Back in Milano, it would appear the entire city is undergoing a facelift. And this -- well before Expo 2015. The scaffolding is almost all down off the stunning Duomo with its thousands of gargoyles. It only took a few years—and considering the 400+ years it took to build the thing in the first place, well, I’d say that’s nothing short of a miracle. The nearby Palazzo Reale is undergoing a refurbishing that will expand it’s already impressive show offering, and the trams running by have been repainted to their 1920s yellow & orange, adding a wonderful dash of color to a once grey cityscape.
Even the Train Station is getting a cleaning…What I once thought was simply a black building is now a dreamy cream. It’s a shame the Milanese deplore this fascist monument – it’s actually one of the spiffiest buildings in drab Milan. In fact, every now and again they try and cover it up with some godawful construction which ruins the entire approach from the front.
photo by Hanzibar
Years ago, they put up a thing which I thought was totally cool – a huge skateboard ramp on the piazza. Wow—now that was a City in touch with their citizens! After all, there are dozens of boarders at all hours on the huge piazza. Turns out, it was an immense lighting system -- so the hundreds of drug addicts out front could find their veins more easily. It was so horrid that even the City officials came to their senses and it was finally taken down. Yet no other city in Italy wanted the eyesore – even for pay.
Now, they’ve put up a totem about just as high and just as ugly showing us a countdown to the fast train or something. Considering we’ve been riding and paying for these trains for years, I would have thought the line was well-established by now. I wonder if the clock slows down every time the villagers take to sitting on the tracks to avoid the train from passing their way.
But inside, they finally took down the wall and steps from the central part of the building whose only purpose was to impede passenger movement. With that blockade, you could be sure to reach your train only after breaking a sweat from running the gauntlet of thousands of passengers trying to squeeze through the smaller side entrances. This was obviously the brainchild of the same committee that tried to instate an entrance ticket at one point.
While all of this is absolutely terrific news, of course, one could say that between the payoffs for putting things up and the bribes for tearing them down again, the Station is more than the gateway in and out of Milan – it’s the gateway for income distribution -- and a microcosm of the waste and deficit spending that one finds across the entire country. After all, wasn’t Milan nicknamed in the ‘90s Tangentopoli (Bribe City)??
4 comments:
I hope I misheard this, but Rome's new mayor in his first day on the job announced that he would tear down the absolutely stunning building - museum by Mayer covering the Ara Pacis.

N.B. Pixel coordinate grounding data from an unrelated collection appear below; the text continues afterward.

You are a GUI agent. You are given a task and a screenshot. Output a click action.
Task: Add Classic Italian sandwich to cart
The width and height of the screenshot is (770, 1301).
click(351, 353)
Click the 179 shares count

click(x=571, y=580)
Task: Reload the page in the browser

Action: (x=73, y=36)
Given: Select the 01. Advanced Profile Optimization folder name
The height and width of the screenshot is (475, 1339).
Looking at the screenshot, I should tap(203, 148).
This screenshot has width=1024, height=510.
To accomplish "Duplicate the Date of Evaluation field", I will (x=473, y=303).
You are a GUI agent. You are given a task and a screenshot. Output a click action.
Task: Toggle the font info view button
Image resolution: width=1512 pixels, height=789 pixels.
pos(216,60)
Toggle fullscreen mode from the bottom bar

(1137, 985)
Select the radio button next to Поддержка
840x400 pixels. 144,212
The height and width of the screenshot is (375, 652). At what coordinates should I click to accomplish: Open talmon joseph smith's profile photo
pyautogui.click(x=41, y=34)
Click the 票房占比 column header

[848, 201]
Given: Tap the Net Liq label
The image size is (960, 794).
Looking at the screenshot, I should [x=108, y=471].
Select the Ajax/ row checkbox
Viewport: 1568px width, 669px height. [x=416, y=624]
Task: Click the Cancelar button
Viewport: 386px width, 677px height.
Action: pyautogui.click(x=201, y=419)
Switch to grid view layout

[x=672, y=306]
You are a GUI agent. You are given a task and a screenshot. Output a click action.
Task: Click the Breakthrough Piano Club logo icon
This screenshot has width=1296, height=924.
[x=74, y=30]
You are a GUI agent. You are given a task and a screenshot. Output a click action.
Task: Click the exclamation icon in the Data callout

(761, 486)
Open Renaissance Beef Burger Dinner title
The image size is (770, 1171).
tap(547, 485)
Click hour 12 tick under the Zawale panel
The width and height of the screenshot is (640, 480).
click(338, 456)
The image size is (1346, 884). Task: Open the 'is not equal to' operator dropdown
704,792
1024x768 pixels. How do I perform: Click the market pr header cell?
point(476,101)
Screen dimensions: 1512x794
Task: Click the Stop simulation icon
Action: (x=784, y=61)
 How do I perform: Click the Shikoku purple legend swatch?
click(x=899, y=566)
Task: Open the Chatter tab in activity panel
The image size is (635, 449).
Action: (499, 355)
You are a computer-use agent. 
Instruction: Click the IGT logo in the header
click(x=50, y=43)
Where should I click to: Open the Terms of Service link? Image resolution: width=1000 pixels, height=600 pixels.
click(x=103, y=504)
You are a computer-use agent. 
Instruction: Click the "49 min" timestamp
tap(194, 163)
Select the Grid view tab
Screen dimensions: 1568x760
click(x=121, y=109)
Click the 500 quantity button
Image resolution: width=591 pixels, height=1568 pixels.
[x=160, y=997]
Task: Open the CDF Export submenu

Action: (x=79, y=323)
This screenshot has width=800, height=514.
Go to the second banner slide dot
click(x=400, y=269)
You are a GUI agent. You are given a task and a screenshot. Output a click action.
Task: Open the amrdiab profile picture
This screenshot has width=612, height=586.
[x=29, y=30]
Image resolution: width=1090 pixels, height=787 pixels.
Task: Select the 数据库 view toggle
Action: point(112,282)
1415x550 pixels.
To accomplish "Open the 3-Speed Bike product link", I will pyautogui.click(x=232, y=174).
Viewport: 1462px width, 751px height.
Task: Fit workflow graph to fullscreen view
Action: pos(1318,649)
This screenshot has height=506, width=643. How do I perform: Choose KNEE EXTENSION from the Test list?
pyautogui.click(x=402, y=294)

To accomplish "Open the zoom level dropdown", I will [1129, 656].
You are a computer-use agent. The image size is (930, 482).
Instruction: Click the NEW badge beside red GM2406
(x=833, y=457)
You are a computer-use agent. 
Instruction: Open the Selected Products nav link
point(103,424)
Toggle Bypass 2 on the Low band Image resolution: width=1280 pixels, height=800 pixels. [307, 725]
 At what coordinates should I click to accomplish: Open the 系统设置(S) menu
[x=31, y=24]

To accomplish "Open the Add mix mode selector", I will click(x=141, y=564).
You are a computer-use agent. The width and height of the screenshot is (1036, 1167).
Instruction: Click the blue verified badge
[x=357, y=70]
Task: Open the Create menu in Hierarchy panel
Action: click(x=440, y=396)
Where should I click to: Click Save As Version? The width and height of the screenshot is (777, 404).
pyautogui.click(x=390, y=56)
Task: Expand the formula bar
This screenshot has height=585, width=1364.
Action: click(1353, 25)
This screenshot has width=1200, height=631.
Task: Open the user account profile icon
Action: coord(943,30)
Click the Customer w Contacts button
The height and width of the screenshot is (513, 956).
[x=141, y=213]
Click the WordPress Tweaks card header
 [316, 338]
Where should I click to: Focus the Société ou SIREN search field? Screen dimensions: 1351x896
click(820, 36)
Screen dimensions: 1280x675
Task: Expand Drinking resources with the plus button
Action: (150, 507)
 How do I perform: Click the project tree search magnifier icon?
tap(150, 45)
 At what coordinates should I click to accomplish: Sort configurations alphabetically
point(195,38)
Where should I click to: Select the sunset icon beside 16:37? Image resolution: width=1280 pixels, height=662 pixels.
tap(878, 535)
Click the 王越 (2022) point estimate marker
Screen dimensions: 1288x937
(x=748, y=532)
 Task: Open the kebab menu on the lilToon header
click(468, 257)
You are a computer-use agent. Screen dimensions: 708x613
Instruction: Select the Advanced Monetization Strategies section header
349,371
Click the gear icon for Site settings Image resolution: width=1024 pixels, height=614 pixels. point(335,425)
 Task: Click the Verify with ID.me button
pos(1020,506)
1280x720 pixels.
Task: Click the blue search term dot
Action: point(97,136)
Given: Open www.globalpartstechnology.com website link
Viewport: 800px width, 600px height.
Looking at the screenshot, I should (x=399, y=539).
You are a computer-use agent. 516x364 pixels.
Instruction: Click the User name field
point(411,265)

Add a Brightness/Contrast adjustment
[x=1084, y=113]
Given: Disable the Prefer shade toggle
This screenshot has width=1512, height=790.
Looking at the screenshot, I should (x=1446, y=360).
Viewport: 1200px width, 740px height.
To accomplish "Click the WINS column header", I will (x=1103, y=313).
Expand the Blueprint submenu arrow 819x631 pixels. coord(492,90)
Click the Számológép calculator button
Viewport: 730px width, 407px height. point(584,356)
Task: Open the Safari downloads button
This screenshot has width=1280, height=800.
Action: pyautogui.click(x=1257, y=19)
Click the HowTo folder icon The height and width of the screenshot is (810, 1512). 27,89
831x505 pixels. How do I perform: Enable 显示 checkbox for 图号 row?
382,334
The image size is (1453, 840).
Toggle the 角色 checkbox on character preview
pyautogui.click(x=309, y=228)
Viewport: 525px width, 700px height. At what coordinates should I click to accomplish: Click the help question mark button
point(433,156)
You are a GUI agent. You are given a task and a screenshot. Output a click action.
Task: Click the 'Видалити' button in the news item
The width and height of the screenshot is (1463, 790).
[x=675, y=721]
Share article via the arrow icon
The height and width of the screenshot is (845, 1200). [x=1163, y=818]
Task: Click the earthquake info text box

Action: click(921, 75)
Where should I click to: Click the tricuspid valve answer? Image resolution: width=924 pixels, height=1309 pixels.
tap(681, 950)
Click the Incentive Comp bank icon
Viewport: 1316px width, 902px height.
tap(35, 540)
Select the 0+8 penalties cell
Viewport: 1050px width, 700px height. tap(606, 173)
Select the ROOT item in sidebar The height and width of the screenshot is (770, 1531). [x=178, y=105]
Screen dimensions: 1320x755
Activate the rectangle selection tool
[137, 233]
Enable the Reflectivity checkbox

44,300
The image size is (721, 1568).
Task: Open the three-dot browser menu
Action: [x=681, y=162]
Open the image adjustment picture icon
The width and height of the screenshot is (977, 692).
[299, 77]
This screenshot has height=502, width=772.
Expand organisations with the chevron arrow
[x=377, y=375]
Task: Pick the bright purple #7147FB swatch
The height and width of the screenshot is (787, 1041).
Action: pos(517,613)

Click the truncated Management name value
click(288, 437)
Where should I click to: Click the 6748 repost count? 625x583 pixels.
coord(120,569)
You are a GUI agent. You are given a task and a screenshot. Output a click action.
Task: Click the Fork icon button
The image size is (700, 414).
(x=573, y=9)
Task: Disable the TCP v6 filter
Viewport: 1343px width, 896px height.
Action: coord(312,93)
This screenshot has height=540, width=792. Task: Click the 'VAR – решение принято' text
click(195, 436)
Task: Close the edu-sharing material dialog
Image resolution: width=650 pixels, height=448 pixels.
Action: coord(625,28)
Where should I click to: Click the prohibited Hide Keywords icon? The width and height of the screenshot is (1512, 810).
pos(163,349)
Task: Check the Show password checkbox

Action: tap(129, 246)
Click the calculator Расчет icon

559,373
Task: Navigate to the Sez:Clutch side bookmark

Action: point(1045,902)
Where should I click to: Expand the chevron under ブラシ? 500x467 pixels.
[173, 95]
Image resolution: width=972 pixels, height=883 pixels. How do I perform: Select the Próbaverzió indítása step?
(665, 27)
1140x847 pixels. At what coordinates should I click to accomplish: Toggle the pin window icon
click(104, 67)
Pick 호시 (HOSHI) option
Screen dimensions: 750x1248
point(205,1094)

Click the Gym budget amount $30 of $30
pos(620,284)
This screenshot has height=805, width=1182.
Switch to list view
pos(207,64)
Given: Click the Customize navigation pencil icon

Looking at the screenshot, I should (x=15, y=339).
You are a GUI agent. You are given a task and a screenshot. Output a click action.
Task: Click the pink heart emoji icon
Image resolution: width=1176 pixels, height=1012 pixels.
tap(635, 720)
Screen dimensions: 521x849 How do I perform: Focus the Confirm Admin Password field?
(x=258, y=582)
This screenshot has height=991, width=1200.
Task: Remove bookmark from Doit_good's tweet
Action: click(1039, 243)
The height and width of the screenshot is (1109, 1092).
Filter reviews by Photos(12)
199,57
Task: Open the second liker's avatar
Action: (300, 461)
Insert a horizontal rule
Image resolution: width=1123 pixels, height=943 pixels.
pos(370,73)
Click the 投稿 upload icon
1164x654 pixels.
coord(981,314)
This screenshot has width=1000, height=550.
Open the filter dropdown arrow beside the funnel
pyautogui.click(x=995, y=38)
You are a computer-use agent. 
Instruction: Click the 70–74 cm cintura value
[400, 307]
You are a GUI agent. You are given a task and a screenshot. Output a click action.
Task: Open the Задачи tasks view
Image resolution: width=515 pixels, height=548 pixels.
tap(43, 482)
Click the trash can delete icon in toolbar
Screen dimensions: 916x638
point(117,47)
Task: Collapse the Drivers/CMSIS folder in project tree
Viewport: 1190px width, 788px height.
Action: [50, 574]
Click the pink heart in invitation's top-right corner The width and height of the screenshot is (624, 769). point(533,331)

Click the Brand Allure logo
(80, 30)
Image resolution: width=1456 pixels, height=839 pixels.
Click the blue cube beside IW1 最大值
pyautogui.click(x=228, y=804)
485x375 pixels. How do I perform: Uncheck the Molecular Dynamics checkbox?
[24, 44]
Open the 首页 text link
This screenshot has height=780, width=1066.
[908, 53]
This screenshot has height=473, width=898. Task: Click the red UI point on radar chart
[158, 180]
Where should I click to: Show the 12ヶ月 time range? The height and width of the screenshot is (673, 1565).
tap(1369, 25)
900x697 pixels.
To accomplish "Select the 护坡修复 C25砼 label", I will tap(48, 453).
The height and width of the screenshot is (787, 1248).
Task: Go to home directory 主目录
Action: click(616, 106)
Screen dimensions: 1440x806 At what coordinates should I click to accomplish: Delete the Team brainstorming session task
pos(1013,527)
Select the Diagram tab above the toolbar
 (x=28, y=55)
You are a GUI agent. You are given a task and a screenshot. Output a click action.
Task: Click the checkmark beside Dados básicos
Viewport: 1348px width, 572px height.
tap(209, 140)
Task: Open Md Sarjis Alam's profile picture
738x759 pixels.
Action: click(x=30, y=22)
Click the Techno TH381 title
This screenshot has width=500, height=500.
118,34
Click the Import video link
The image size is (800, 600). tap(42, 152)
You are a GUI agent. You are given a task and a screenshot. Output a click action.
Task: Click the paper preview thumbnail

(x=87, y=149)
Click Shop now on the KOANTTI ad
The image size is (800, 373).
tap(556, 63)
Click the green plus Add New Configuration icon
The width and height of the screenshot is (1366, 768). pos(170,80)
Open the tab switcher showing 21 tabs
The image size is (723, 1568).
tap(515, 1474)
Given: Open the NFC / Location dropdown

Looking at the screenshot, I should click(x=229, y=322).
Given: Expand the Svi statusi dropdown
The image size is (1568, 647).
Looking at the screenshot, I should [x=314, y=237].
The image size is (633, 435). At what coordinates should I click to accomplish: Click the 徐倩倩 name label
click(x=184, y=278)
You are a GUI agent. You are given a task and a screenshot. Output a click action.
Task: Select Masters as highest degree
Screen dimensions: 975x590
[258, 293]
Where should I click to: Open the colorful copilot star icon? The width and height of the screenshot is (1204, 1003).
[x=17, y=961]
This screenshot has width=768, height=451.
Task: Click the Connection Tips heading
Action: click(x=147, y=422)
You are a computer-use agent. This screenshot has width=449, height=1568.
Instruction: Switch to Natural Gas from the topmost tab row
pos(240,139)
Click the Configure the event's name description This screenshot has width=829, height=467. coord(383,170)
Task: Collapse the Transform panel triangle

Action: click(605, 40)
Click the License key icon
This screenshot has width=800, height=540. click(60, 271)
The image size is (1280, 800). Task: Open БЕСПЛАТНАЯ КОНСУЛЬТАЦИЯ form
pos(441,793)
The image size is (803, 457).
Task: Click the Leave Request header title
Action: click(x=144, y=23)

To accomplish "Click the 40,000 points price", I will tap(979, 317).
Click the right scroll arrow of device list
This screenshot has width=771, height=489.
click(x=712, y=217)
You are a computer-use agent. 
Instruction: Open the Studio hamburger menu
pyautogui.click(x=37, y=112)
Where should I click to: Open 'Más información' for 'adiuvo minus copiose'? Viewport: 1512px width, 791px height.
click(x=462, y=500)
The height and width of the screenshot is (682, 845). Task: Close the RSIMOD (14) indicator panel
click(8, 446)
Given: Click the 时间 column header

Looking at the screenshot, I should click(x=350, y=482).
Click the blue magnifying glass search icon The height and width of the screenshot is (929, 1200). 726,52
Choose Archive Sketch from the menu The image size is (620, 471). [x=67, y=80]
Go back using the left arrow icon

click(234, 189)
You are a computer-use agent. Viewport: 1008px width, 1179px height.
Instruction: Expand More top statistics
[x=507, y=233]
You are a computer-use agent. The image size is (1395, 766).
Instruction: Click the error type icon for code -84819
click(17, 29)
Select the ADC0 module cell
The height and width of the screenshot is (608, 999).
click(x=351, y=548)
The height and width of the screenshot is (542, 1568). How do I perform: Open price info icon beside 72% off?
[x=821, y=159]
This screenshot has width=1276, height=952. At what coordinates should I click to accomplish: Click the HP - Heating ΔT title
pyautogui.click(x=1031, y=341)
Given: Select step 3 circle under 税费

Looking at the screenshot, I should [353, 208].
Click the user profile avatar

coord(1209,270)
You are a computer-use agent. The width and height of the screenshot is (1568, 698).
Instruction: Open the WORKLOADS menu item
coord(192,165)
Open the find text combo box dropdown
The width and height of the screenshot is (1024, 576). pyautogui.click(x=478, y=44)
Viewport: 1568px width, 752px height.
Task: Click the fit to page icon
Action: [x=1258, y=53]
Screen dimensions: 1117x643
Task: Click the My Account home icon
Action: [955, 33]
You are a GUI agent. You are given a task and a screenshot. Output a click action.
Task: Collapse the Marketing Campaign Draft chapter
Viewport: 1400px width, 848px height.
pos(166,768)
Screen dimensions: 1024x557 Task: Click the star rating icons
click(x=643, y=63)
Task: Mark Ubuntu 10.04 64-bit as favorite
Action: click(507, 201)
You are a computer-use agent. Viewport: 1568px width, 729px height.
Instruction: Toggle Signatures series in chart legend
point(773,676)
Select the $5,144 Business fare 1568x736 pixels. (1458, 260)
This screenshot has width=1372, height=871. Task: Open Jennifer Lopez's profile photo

While opinion is subjective, I would like to think he'd spend his time tearing down true eyesores like all the abusive constructions all over the city and not one that is considered an architectural masterpiece.
hmm tucc. just wondering what your april list of 'tante belle cose' is going to include...
good luck coming up with it:-)
xo c.
Maier's Ara Pacis going down? Splendid! It was a genuine shock for us to find that white shoebox in the very centre of Rome. It's so pretentious - the architect wanted just to leave his fingerprint in Rome, it sticks out like a sore thumb.
Any new construction in any part of Rome is going to stick out like a sore thumb, unless you build in the late baroque style...I think these things are wayyy too subjective to be put up or torn down at whim.
But, I do like the shoebox metaphor!